• _Assigned task_: Once you reach the line containing "This screenshot has height=812, width=1507." in the entries below, write out that line and each one after it down to the line containing "Edit required Audio", exactly and with nothing added.

BEGIN Data shown

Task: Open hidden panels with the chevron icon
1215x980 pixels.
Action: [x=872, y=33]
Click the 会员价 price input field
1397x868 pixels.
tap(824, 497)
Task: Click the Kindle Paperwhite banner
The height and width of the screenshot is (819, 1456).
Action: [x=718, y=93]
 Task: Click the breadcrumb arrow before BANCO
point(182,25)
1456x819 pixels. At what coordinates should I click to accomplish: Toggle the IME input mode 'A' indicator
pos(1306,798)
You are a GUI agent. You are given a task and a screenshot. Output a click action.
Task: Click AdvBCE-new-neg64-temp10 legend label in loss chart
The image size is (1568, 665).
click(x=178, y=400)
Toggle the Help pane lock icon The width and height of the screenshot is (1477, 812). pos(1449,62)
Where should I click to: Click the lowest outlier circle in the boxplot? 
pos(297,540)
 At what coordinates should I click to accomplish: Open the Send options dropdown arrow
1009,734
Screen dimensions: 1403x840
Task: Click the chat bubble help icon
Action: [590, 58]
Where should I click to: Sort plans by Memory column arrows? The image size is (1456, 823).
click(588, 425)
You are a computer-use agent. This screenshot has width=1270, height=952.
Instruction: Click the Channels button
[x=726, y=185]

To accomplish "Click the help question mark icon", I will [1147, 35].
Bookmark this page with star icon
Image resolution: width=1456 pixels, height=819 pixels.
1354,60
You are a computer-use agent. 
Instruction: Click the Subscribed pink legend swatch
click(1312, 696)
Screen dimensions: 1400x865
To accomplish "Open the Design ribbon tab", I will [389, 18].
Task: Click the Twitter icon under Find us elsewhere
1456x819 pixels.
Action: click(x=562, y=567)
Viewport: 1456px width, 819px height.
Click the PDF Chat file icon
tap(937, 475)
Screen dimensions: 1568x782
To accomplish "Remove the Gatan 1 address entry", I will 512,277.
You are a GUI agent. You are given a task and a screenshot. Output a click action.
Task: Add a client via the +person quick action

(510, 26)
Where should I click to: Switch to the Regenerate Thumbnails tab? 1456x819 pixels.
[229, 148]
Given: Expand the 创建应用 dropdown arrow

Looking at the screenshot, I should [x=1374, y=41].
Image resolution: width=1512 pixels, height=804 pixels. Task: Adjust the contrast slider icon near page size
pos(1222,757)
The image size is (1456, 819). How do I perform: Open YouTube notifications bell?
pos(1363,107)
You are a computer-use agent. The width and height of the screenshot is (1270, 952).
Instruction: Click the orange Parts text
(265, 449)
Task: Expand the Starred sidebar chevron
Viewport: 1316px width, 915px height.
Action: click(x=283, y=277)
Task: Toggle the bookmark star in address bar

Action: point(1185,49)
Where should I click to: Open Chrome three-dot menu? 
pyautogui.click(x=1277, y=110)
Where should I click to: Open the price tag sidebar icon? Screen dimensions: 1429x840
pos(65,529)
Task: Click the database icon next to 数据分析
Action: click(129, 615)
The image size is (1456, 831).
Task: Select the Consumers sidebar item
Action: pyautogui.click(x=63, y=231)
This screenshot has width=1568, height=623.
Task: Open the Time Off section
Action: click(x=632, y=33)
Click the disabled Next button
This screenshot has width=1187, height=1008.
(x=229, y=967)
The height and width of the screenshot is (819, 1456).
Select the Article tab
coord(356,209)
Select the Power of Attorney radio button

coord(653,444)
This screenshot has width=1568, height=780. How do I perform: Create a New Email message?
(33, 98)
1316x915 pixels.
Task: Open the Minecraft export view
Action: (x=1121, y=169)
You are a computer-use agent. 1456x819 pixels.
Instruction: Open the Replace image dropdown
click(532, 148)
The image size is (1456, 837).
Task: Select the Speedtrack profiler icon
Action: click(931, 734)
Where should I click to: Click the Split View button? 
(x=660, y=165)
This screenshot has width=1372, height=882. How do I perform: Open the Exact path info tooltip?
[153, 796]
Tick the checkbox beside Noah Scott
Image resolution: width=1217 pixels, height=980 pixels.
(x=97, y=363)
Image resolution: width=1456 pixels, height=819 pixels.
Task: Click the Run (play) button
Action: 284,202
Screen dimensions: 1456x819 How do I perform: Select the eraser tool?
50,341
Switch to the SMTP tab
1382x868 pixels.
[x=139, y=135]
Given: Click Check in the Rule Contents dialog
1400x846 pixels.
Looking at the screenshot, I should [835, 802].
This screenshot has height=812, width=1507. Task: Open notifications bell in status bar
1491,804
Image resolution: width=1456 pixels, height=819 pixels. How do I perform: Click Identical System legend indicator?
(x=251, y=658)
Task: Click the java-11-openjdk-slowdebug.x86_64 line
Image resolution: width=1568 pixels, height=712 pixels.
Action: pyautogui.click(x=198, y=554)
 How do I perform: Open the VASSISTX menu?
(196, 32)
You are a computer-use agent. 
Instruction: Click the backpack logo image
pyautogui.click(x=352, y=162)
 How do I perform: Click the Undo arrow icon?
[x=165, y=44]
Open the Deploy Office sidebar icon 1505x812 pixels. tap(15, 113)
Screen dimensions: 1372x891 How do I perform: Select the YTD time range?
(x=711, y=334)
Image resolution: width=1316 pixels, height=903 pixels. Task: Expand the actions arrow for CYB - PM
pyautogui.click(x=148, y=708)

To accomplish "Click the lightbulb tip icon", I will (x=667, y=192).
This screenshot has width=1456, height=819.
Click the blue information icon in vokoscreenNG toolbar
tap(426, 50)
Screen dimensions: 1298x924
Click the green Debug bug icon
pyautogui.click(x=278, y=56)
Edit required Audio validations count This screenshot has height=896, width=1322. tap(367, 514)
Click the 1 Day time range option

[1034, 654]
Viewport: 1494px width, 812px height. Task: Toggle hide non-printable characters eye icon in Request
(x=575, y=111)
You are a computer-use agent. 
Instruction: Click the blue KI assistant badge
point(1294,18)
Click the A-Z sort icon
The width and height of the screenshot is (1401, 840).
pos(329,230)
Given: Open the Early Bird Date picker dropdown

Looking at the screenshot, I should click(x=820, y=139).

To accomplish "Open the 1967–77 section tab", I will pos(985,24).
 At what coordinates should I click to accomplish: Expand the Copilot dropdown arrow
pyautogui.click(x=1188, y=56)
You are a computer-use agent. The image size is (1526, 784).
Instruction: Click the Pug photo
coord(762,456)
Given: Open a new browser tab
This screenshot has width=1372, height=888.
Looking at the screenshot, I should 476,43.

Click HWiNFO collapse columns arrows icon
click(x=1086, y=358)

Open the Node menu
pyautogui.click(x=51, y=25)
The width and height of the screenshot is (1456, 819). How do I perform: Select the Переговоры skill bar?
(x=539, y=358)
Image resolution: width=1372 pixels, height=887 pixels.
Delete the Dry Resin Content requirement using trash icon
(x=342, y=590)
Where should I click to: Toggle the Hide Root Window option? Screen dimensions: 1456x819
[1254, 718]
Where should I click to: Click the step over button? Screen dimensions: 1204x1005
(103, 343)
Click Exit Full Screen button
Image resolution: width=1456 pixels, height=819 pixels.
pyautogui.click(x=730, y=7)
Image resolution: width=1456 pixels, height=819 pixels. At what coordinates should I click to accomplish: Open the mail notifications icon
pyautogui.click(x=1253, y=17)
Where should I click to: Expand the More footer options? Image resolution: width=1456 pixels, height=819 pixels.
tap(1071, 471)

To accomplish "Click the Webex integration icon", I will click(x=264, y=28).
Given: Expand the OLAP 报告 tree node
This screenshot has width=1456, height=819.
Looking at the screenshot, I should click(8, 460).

END Data shown

• _Answer box_:
This screenshot has height=812, width=1507. Task: Open notifications bell in status bar
1491,804
Image resolution: width=1456 pixels, height=819 pixels. How do I perform: Click Identical System legend indicator?
(x=251, y=658)
Task: Click the java-11-openjdk-slowdebug.x86_64 line
Image resolution: width=1568 pixels, height=712 pixels.
Action: pyautogui.click(x=198, y=554)
 How do I perform: Open the VASSISTX menu?
(196, 32)
You are a computer-use agent. 
Instruction: Click the backpack logo image
pyautogui.click(x=352, y=162)
 How do I perform: Click the Undo arrow icon?
[x=165, y=44]
Open the Deploy Office sidebar icon 1505x812 pixels. tap(15, 113)
Screen dimensions: 1372x891 How do I perform: Select the YTD time range?
(x=711, y=334)
Image resolution: width=1316 pixels, height=903 pixels. Task: Expand the actions arrow for CYB - PM
pyautogui.click(x=148, y=708)

To accomplish "Click the lightbulb tip icon", I will (x=667, y=192).
This screenshot has width=1456, height=819.
Click the blue information icon in vokoscreenNG toolbar
tap(426, 50)
Screen dimensions: 1298x924
Click the green Debug bug icon
pyautogui.click(x=278, y=56)
Edit required Audio validations count This screenshot has height=896, width=1322. tap(367, 514)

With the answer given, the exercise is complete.